En ese contexto, resulta del máximo interés la posibilidad –necesitada de desarrollo legislativo- abierta por el art. XXI.2 de la Constitución húngara: un sistema de sufragio ponderado que atribuya a las madres tantos votos como hijos tengan a su cargo. La medida sería revolucionaria (rompe con el principio “un hombre, un voto”), pero la Europa post-familiar y post-natal necesita tratamientos de choque. Y, más allá de la aparente desigualdad que introduce, no deja de ser justa: atribuye mayor capacidad de incidencia en la determinación del futuro del país a aquéllos que, teniendo hijos, hacen posible que ese futuro exista.

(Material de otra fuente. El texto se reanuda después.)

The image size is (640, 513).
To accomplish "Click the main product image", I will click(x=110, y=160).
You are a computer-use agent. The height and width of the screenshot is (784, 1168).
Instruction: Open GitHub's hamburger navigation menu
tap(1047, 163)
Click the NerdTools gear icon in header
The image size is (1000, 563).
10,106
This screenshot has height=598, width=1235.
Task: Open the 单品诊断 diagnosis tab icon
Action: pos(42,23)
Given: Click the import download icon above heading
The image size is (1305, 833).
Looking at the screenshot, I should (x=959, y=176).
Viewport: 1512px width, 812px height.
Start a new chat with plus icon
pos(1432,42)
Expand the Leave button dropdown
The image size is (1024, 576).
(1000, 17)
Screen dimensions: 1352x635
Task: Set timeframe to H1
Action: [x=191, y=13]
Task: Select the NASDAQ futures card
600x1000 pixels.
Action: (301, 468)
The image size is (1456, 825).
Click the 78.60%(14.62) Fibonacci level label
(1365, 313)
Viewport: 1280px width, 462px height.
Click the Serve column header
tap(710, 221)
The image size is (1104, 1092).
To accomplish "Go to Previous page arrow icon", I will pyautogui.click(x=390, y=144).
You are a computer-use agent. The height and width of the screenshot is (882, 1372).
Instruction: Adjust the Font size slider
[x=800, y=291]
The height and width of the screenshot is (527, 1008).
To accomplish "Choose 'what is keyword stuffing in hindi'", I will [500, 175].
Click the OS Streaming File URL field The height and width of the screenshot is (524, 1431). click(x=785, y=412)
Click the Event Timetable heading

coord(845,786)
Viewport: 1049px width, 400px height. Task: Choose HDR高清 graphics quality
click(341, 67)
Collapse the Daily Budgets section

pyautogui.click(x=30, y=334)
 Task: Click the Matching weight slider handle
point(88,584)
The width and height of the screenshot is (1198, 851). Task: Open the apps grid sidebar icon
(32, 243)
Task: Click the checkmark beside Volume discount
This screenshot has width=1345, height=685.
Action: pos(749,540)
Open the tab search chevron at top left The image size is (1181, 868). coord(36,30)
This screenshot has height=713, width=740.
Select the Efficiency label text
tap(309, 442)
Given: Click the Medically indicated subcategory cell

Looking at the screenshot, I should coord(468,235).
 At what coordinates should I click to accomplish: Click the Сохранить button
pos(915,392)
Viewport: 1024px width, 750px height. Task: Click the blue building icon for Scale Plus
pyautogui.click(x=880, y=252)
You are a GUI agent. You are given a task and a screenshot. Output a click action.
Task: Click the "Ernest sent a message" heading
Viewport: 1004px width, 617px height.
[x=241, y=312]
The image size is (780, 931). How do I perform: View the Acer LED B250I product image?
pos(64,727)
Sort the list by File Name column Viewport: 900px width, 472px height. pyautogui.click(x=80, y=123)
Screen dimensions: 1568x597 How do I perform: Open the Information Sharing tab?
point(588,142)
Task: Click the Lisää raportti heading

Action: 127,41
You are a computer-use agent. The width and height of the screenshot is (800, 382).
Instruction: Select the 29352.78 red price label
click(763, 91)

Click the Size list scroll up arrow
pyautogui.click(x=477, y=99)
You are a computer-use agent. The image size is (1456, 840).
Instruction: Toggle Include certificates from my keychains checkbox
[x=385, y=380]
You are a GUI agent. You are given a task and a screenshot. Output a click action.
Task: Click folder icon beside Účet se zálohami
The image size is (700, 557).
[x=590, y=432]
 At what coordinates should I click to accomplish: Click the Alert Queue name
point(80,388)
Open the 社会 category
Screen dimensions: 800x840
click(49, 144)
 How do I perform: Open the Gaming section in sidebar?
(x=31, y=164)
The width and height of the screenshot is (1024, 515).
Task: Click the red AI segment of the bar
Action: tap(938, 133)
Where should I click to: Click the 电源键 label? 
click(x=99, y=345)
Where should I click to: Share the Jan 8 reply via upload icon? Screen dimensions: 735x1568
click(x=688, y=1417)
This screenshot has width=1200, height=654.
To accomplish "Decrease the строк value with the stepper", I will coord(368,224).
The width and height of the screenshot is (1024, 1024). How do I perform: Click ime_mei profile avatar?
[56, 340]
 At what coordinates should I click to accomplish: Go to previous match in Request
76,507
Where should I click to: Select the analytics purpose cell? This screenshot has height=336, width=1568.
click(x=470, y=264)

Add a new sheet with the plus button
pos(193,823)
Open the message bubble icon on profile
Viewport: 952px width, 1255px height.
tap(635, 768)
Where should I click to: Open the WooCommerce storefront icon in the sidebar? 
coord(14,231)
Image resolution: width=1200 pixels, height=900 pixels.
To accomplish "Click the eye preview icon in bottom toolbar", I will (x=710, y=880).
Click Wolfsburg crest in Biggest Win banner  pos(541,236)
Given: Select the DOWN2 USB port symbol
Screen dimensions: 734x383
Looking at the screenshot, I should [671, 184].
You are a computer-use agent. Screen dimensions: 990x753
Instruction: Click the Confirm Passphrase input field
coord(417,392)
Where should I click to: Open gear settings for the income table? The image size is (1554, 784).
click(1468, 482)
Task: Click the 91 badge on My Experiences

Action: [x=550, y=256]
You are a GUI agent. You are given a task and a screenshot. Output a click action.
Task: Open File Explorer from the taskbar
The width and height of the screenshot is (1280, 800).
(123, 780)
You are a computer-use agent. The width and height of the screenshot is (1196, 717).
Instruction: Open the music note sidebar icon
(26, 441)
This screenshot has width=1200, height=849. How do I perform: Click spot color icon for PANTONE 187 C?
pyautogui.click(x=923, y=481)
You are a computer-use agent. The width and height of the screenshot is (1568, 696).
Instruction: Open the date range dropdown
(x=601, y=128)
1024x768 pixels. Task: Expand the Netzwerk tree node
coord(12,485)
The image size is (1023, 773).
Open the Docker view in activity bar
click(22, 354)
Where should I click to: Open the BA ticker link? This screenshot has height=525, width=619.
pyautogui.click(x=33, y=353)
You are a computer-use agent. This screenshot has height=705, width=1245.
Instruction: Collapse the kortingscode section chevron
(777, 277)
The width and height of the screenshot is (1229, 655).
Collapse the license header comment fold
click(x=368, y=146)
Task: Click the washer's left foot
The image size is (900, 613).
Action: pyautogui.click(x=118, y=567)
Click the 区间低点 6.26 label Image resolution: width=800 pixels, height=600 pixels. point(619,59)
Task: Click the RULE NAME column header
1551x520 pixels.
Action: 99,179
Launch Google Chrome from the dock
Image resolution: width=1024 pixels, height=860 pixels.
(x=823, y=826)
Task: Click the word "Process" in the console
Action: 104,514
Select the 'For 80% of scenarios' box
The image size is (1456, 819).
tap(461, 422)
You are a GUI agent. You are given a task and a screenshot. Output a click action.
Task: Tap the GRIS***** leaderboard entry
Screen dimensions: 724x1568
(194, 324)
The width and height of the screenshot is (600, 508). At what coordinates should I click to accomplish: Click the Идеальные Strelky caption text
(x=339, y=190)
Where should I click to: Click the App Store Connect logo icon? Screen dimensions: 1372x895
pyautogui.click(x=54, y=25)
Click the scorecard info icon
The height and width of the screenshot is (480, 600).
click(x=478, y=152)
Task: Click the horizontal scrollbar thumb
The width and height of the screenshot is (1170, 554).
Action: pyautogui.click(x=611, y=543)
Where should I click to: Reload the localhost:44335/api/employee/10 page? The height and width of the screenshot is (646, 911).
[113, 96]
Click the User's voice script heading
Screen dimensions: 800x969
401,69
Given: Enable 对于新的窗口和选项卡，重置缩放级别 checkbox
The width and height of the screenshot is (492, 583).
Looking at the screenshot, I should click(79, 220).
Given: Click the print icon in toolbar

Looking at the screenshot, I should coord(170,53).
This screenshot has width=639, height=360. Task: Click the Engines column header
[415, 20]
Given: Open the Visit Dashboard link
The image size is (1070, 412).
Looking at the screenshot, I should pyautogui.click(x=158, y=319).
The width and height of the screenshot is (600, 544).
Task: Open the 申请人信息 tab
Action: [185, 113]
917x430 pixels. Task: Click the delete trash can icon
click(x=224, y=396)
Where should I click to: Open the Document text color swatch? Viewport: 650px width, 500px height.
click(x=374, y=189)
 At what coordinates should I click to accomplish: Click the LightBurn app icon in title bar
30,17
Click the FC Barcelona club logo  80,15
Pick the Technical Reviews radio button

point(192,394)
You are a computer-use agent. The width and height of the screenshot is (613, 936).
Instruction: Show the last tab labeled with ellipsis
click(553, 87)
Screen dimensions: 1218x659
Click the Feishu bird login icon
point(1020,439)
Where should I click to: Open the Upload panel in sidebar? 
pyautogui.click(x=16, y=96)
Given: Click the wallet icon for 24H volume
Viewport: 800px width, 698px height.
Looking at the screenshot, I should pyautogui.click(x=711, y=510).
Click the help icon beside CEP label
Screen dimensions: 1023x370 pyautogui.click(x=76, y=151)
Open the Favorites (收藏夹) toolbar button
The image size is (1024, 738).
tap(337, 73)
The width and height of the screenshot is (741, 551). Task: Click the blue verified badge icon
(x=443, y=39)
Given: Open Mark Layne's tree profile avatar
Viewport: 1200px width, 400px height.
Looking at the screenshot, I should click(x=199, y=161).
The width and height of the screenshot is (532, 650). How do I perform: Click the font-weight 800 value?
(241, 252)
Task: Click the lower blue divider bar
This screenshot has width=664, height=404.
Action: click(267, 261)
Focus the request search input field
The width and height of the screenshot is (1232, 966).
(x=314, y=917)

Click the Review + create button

¿Por qué se ha hundido la natalidad en la Europa reciente (la sociedad más próspera de la Historia)? Creo que la causa principal es la generalización de una mentalidad hedonista que considera a los hijos una carga (si el sentido de la vida estriba en pasarlo bien, ¿para qué cargarse con niños?) y de una ética amorosa que excluye el compromiso definitivo y garantiza la perpetua renovabilidad de la pareja (casi nadie se decide a tener hijos con una pareja provisional). La sociedad debería reverenciar y proteger lo más posible a “los últimos padres”: la fracción menguante de población que todavía hace la “anticuada” apuesta de casarse y tener hijos. Un hombre y una mujer que se dejan ahorros y juventud en cuidar de sus hijos prestan al país un servicio insustituible (que no presta, en cambio, el soltero de oro que prefiere pasar las vacaciones en el Caribe). Ese servicio debe ser reconocido fiscal, simbólica y hasta políticamente. A Europa le va, literalmente, la vida en ello.